▸ Stored records:
-----

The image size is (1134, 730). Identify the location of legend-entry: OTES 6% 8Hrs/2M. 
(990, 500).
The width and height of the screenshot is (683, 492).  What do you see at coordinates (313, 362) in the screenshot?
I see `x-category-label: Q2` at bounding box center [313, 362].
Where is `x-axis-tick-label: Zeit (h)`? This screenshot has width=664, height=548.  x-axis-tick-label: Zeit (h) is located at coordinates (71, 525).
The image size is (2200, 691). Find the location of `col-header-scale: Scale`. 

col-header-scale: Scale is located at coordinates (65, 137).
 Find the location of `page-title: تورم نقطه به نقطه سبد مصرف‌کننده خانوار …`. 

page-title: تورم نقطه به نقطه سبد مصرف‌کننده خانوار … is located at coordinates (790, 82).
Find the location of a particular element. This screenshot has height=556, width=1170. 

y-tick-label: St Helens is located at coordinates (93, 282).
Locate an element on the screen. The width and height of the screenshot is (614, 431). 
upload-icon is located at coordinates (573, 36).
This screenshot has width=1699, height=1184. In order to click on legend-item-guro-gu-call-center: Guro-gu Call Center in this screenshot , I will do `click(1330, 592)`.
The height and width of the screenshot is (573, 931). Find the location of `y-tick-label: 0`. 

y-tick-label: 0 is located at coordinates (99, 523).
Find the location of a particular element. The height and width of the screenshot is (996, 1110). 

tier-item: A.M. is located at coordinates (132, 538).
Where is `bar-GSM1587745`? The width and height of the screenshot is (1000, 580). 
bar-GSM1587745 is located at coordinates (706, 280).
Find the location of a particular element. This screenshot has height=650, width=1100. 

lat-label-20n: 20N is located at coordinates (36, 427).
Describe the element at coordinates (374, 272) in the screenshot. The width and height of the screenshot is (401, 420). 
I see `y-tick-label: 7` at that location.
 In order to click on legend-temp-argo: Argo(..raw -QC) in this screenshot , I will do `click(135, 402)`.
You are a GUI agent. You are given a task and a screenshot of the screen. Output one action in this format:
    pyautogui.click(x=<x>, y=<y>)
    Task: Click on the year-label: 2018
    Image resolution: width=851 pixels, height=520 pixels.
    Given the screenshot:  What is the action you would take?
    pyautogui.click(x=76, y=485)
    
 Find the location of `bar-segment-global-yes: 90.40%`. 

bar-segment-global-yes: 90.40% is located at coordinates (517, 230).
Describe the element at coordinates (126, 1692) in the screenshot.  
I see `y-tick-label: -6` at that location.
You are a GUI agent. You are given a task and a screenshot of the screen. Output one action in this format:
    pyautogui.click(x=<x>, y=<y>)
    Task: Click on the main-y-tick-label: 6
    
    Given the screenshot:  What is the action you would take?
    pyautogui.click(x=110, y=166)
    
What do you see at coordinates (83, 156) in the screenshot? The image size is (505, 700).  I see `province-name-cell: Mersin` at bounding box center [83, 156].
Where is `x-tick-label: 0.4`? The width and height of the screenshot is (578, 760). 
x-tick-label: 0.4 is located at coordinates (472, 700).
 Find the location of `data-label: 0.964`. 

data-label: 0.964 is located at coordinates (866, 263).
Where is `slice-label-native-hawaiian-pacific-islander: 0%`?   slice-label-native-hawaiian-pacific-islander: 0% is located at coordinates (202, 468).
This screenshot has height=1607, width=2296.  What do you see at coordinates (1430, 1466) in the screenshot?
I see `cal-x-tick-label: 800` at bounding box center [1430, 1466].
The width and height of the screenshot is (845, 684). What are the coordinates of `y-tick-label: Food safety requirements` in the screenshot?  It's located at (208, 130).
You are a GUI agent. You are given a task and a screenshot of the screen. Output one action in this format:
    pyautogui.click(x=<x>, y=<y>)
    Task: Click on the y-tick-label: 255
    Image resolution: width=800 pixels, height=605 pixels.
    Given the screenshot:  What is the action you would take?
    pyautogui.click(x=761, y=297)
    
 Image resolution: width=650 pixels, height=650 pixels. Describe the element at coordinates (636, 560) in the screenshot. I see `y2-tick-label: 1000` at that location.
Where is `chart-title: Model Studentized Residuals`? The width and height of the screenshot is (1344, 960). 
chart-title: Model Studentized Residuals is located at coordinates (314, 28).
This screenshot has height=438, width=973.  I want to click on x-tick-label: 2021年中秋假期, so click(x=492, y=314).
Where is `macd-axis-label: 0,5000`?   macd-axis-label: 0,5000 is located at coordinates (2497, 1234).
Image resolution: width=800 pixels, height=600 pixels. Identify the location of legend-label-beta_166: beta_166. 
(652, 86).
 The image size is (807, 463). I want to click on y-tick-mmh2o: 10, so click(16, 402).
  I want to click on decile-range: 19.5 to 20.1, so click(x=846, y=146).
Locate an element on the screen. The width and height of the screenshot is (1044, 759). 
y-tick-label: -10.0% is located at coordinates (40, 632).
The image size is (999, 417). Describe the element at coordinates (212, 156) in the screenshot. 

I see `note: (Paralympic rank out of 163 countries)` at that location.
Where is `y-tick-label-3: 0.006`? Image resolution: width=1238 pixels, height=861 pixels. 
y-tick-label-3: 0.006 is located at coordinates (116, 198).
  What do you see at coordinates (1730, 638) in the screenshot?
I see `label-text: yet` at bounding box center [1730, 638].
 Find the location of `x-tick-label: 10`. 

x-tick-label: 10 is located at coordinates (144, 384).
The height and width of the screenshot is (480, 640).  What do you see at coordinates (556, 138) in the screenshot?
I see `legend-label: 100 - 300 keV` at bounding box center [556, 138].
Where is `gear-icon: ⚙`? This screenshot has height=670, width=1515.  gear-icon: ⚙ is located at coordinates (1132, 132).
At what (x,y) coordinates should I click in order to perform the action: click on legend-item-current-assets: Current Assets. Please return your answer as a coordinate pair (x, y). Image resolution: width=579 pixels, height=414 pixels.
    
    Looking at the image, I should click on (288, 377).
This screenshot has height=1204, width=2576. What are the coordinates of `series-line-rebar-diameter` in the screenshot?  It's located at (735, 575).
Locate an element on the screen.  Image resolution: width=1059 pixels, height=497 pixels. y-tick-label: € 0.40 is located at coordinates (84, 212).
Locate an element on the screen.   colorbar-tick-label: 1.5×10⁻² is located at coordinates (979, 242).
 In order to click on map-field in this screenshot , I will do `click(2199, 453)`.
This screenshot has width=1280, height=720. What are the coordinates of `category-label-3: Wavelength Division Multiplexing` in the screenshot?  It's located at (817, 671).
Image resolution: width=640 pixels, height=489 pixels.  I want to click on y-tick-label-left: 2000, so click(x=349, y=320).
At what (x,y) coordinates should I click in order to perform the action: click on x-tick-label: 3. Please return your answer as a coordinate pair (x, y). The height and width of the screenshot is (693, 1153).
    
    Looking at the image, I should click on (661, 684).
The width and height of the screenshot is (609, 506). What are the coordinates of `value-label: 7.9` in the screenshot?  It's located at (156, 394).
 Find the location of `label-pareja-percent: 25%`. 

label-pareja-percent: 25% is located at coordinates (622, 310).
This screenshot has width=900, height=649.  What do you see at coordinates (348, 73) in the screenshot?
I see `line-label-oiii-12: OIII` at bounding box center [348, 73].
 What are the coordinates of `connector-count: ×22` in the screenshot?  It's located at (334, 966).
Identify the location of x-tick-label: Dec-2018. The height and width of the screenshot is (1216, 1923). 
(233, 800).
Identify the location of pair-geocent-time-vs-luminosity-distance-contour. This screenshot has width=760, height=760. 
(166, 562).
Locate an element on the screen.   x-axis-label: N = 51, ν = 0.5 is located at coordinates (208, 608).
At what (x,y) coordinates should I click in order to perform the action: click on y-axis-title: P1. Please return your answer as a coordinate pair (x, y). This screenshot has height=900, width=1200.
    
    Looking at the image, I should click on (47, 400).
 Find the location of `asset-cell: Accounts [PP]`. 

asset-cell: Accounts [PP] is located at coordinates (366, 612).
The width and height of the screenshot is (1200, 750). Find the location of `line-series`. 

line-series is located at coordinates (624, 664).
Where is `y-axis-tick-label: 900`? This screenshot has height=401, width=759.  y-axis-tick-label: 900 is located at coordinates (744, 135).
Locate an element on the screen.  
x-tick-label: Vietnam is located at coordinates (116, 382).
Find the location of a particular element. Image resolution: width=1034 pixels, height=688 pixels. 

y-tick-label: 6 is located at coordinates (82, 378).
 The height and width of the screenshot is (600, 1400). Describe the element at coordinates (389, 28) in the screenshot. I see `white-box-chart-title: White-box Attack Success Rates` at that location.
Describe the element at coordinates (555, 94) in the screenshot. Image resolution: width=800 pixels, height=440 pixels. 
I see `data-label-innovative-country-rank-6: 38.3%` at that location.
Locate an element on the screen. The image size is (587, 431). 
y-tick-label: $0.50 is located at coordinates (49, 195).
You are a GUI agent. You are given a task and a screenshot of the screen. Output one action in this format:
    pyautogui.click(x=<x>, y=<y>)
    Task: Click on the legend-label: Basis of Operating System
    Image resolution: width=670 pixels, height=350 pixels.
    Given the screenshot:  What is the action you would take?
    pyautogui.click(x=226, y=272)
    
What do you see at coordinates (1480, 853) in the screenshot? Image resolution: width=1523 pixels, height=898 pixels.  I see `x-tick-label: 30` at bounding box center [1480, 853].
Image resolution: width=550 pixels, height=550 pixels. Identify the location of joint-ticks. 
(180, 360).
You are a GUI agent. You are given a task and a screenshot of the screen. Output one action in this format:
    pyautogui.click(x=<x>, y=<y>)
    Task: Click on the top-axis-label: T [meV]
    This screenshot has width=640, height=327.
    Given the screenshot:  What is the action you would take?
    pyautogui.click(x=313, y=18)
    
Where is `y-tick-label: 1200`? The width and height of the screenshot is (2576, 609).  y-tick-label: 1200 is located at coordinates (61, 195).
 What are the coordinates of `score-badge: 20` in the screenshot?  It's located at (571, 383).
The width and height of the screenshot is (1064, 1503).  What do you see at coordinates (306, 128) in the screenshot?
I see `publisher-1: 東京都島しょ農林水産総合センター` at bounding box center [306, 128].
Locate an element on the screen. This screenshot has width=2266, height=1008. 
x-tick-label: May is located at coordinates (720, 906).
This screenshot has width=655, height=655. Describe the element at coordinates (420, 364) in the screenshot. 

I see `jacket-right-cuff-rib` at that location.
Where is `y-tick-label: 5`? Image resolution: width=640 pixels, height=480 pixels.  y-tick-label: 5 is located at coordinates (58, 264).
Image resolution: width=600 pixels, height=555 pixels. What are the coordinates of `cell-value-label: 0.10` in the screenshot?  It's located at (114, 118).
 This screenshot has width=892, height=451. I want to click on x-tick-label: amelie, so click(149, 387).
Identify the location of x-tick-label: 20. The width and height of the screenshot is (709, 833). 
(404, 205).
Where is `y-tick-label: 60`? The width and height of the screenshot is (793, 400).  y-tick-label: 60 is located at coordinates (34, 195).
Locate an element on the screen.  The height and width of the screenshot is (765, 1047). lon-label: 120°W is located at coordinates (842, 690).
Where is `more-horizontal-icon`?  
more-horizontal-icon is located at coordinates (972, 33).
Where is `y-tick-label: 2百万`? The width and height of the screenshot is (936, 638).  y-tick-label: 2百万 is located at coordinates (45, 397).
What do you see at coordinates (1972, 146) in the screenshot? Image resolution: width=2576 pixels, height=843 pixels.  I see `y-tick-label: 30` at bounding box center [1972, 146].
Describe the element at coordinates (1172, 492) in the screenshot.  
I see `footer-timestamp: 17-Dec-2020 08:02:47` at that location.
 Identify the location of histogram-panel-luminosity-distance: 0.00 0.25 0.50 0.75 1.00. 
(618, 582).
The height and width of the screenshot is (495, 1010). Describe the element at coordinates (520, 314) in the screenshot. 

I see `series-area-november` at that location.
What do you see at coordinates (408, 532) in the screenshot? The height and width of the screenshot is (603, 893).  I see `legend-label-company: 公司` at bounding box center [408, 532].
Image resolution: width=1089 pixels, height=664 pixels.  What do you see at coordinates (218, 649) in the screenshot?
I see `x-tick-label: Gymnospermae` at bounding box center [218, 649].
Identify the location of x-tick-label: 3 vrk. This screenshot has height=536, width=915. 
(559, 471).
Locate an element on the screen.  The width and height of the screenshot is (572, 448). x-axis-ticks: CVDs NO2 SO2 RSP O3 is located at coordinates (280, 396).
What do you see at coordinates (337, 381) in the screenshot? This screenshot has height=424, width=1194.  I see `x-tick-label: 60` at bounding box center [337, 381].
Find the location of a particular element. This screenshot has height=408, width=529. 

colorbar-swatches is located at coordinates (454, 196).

-----

▸ Work instructions: Please reproduce the part that opens with the line containing "Locate an element on the screen. The image" and closes with the line containing "pyautogui.click(x=226, y=272)", changing "Image resolution" to "Screen resolution" and leaving everything else as it is.

▸ The answer:
Locate an element on the screen. The image size is (587, 431). 
y-tick-label: $0.50 is located at coordinates (49, 195).
You are a GUI agent. You are given a task and a screenshot of the screen. Output one action in this format:
    pyautogui.click(x=<x>, y=<y>)
    Task: Click on the legend-label: Basis of Operating System
    Screen resolution: width=670 pixels, height=350 pixels.
    Given the screenshot:  What is the action you would take?
    pyautogui.click(x=226, y=272)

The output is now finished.